Task requirements = Which lines below contain "yellow"? Pull them out.

[Data entries]
━━━━━━━━
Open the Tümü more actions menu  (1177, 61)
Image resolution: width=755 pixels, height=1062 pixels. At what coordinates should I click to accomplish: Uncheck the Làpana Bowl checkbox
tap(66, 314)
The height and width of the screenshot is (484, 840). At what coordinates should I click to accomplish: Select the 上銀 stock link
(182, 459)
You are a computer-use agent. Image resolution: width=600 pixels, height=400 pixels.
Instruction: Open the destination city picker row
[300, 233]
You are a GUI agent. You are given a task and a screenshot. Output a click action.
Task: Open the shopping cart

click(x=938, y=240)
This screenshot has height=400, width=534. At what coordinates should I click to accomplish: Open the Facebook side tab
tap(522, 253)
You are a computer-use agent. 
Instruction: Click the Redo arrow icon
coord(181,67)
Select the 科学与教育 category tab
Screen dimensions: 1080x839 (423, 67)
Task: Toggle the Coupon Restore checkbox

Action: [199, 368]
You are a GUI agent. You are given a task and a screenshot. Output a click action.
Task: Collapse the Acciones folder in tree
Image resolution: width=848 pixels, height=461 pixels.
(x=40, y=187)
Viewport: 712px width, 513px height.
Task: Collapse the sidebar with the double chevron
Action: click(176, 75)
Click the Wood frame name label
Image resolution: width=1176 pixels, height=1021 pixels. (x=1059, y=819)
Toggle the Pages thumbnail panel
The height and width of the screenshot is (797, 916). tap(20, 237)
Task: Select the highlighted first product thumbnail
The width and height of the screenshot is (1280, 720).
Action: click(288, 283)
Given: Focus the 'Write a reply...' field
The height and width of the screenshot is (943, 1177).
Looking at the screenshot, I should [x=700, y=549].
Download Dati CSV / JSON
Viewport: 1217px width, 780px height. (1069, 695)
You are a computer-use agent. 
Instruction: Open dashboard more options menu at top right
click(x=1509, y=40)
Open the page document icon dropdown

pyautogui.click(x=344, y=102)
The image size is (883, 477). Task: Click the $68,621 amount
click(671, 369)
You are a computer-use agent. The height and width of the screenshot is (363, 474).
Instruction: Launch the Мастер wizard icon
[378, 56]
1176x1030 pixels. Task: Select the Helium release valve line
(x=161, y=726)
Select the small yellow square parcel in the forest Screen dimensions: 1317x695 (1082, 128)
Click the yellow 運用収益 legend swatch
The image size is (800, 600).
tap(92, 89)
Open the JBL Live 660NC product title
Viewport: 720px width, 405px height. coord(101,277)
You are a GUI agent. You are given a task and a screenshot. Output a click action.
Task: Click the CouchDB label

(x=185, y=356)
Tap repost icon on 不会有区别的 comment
━━━━━━━━
Answer space =
Select the small yellow square parcel in the forest Screen dimensions: 1317x695 (1082, 128)
Click the yellow 運用収益 legend swatch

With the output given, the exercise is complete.